Dermatology and rheumatology colleagues refer patients to us for up to seven sessions to work on a range of topics including mood or sleep management, weight management, reducing alcohol, smoking cessation, increasing physical activity or improving adherence to medication.

Since the pandemic I’ve seen a large increase in the number of requests for support. But I cannot keep up with the volume.

A survey launched by our team in March 2020 showed us that those with existing health conditions used more avoidant coping mechanisms, such as over eating or alcohol use, probably as a way of self-managing low mood and anxiety, compared with healthy participants during the early period of restrictions, many participants cited the additional burden on self-management caused by COVID-19.

Yet during this time, my patients personally also reported to me a sense of satisfaction that their needs were visible by the specialist service we run and they really appreciate the integrated service and its availability when they need it, and not after a wait list of half a year or more.

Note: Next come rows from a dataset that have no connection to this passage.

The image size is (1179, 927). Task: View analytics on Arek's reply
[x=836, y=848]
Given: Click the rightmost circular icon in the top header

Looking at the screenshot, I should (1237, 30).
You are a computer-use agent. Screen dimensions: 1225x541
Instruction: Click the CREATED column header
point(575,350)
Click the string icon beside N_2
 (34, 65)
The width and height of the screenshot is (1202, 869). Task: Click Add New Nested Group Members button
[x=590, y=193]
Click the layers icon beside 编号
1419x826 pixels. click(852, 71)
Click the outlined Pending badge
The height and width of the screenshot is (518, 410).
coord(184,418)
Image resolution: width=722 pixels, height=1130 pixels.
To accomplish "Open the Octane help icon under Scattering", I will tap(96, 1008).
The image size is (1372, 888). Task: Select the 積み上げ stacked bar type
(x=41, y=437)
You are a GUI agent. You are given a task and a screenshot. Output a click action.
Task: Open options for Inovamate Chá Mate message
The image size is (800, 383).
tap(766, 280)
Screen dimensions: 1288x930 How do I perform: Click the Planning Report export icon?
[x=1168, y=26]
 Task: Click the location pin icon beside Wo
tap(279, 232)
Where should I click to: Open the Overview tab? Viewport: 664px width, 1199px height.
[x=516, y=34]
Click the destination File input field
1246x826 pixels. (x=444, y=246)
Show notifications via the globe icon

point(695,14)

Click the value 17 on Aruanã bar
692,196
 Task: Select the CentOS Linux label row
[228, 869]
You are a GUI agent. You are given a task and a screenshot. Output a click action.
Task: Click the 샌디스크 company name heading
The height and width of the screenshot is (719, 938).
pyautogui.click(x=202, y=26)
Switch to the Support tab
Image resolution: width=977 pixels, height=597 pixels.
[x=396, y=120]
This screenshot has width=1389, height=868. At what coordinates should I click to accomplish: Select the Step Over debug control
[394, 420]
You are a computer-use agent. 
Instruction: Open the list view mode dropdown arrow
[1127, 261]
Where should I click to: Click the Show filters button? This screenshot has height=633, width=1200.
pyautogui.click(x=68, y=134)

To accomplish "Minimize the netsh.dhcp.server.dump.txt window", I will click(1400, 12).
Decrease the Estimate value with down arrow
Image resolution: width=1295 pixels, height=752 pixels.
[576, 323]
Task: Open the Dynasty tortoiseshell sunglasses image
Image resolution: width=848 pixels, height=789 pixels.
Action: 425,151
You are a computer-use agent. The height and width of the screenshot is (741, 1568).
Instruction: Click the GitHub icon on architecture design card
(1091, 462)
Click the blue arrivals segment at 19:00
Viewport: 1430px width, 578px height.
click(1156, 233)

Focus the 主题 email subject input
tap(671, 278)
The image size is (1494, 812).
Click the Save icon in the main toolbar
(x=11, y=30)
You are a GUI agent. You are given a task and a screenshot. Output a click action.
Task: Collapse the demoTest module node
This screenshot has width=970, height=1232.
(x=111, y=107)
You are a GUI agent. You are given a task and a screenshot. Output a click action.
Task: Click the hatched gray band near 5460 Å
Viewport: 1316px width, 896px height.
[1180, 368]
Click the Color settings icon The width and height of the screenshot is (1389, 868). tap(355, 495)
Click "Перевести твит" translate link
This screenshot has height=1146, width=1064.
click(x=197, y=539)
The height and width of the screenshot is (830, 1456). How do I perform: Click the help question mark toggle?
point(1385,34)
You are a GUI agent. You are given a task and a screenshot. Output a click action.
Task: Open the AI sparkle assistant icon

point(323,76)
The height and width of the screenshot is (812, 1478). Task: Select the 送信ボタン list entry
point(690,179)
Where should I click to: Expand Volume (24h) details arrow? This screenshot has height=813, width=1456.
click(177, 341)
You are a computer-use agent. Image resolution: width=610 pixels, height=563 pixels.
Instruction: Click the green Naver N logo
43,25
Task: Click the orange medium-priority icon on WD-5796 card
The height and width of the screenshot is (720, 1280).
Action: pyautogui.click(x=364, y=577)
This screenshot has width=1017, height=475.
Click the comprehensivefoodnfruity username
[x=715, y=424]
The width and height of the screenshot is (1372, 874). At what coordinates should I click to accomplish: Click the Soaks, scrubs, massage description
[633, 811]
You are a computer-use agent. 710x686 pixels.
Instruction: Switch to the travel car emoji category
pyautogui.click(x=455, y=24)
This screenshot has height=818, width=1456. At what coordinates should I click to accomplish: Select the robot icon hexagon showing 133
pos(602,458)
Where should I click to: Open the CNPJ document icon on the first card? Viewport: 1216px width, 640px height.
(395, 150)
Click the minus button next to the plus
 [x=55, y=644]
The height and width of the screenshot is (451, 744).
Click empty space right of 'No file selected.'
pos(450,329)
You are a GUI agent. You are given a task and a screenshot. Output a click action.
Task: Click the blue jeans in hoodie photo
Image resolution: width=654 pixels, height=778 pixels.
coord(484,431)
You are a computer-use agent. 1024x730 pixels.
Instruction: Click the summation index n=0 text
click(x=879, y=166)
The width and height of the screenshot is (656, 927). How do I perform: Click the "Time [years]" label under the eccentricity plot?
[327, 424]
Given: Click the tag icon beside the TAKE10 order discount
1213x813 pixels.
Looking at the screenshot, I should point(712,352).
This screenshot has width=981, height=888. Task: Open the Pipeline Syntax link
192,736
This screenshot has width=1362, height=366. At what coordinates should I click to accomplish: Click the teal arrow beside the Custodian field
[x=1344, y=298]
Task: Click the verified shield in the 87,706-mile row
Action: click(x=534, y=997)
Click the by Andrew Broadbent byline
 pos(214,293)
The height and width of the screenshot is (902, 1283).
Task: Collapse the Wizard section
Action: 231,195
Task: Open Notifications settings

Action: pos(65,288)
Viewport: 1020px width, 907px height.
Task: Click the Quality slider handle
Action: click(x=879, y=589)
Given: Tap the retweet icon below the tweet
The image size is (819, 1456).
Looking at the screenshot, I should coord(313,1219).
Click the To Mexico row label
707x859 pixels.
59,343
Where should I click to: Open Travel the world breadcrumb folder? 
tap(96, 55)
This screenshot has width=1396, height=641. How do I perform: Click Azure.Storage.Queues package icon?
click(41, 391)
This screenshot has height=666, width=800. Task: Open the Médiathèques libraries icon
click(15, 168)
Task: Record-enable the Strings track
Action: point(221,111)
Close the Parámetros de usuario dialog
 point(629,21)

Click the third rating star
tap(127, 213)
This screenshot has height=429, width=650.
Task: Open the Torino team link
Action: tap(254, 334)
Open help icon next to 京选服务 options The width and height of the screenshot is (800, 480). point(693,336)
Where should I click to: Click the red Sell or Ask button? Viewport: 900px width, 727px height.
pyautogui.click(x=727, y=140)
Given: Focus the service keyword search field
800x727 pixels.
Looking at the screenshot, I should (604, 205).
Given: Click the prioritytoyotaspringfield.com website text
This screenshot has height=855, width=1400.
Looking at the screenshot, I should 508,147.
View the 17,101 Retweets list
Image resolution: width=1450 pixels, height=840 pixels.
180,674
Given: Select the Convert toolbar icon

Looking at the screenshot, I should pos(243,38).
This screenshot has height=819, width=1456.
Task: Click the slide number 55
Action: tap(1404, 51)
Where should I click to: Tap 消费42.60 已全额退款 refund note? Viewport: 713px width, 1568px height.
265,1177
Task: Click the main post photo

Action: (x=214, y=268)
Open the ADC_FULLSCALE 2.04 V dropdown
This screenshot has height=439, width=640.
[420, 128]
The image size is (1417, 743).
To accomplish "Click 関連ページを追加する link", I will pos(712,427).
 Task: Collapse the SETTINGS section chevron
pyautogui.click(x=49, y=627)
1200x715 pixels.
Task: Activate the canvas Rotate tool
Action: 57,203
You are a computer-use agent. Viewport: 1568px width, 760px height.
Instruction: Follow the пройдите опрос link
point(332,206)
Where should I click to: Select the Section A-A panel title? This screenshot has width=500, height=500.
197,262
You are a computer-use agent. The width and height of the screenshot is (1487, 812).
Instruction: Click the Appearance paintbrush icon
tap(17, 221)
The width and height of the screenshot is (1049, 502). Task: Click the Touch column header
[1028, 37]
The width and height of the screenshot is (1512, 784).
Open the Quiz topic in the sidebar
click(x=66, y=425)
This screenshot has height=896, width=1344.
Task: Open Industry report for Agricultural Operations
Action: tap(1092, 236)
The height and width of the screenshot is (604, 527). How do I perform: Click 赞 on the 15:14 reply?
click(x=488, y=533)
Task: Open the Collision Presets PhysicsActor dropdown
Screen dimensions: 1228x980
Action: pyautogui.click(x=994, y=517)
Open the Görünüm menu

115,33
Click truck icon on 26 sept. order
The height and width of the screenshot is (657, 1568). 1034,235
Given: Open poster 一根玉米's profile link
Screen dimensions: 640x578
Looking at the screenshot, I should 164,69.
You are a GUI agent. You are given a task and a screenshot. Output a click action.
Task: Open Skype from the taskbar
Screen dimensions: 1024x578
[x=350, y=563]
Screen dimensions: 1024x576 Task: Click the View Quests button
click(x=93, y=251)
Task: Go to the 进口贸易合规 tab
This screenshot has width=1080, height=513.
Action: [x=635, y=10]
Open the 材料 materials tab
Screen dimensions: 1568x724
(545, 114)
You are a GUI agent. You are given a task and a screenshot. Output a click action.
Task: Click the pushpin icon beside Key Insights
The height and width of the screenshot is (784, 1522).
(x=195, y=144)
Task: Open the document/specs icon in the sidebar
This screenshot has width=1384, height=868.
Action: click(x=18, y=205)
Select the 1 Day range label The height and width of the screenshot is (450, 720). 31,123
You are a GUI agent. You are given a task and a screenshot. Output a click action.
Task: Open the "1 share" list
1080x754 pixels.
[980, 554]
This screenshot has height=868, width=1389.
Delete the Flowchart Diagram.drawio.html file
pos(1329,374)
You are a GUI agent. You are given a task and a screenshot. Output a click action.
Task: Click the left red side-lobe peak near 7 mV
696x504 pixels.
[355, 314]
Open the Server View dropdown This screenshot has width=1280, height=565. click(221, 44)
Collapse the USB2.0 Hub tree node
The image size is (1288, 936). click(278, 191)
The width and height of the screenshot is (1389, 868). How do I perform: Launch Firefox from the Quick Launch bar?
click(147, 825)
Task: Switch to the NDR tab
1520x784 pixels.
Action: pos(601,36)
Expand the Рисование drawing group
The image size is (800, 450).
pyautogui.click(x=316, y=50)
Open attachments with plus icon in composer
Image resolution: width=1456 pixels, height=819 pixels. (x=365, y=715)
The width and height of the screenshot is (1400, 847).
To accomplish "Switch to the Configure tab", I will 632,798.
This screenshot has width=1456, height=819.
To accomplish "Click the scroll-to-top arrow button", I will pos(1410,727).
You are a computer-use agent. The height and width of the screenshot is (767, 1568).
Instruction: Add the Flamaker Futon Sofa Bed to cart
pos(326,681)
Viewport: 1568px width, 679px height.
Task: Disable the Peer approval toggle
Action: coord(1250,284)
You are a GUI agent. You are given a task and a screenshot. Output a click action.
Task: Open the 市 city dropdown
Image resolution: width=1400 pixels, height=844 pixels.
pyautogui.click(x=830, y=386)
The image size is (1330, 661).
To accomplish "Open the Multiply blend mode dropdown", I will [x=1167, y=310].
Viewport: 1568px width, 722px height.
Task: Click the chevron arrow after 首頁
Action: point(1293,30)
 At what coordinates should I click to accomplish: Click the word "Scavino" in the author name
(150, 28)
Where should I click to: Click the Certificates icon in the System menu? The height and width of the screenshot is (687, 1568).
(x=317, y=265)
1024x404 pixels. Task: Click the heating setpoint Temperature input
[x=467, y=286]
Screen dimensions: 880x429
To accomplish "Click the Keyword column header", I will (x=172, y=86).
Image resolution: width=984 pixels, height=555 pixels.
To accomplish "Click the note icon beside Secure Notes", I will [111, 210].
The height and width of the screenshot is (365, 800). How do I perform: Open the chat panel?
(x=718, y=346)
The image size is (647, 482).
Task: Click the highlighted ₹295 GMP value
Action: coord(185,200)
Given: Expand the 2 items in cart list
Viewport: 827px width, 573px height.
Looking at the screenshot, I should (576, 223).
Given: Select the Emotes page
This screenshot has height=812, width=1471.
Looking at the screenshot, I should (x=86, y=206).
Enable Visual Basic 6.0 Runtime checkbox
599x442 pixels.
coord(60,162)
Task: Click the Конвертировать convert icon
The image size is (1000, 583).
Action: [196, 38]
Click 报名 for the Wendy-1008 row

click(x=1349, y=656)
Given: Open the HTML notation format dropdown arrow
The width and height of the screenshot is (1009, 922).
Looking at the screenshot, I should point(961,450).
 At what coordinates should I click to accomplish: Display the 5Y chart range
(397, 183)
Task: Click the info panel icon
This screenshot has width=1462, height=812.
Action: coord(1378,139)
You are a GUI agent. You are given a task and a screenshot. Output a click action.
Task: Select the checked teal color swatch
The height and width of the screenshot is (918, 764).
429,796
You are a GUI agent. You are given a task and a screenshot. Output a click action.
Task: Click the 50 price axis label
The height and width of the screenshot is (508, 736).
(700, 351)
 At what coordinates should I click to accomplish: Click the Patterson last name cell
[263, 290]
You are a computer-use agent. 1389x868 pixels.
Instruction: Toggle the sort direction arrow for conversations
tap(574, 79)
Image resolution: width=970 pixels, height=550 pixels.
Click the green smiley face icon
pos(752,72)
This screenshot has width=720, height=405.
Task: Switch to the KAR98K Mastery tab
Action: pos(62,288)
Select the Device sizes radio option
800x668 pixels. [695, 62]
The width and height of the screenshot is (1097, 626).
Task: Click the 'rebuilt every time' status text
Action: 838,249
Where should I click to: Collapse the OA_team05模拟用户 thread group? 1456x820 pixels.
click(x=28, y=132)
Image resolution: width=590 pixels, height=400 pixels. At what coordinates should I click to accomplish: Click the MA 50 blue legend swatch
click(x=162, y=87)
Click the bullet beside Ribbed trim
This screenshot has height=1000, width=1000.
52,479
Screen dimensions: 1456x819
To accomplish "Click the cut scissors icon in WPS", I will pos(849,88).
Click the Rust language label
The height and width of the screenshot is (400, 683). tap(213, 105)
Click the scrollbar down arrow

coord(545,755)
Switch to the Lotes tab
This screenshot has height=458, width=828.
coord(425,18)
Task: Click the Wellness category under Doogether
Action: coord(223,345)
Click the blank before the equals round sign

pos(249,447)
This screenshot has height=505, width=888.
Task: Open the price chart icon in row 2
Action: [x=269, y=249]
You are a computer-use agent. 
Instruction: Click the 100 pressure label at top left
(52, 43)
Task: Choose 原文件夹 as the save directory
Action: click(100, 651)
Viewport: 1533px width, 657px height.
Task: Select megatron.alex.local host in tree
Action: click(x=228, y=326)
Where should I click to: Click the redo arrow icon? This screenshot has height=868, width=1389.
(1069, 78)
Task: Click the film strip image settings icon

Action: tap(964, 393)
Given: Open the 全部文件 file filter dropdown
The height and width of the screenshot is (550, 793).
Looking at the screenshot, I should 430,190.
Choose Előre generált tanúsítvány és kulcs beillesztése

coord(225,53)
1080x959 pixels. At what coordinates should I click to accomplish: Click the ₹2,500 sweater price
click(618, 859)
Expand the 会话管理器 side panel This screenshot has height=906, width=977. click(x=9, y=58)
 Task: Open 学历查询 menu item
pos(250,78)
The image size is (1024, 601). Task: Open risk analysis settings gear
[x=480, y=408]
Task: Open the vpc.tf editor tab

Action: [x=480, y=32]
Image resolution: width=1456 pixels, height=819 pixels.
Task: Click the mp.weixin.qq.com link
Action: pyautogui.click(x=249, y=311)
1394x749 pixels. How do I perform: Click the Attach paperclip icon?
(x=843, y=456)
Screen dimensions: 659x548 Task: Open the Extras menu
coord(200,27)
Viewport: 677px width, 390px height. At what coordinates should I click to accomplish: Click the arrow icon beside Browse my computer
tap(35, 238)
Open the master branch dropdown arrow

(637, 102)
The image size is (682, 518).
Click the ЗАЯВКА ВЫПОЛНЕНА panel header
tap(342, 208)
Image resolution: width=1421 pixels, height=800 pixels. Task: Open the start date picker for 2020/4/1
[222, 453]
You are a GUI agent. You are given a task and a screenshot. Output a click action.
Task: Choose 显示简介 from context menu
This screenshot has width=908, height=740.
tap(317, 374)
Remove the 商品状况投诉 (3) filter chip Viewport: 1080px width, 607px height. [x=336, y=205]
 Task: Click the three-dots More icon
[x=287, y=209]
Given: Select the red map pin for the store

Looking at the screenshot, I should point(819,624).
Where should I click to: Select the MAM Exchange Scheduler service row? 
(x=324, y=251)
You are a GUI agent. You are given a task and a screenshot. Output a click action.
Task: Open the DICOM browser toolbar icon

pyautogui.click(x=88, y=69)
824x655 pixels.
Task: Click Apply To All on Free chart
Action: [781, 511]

During early lockdown, this vulnerable group received high levels of community support with daily essentials being delivered by family, friends, volunteers or care organisations.

Now this group remains at home, but without the support networks that came to represent the very best of our society’s pandemic behaviour, in the form of voluntary and statutory networks that rapidly collaborated to protect the most vulnerable.

As Integrated Care Systems (ICSs) are rolled out across England, it’s time to consider including specialist psychological support for people with complex medical conditions, both to minimise the impact of their continued isolation, and alleviate subsequent strain on healthcare services.

The health psychology (HP) workforce currently serving people with long-term medical conditions is highly educated, mostly to doctoral level, but small and insufficient to provide cover for all long-term conditions.

Substantial investment in training places is required for HPs who support people with existing health conditions.

In particular, we need to invest in training places for practitioner health psychologists (PHPs) as we have for clinical psychologists. NHS trusts in England and Health Boards in the devolved nations need to recognise the skills and knowledge PHPs bring and open up the career opportunities for them that are available to other specialist psychologists.

In addition, we need better joined up services for patients, this includes excellent communication between services, seamless referral routes between mental health specialists, be they liaison psychiatrists, clinical psychologists, health psychologists or mental health nurses. We should not expect patients to have to return to the overstretched GP services to request a referral to specialist services that can take many months. Lastly, our colleagues in mental health services could also recognise the skills and knowledge that PHPs have and welcome them into roles that often are protected for traditional service providers.

I have no doubt we all want better wraparound services for patients to support themselves better when living with challenging health conditions. The need is more pressing than ever.

Christine Bundy has been an advisor to the Welsh Government Technical Advisory Group on International Intelligence since the beginning of the pandemic.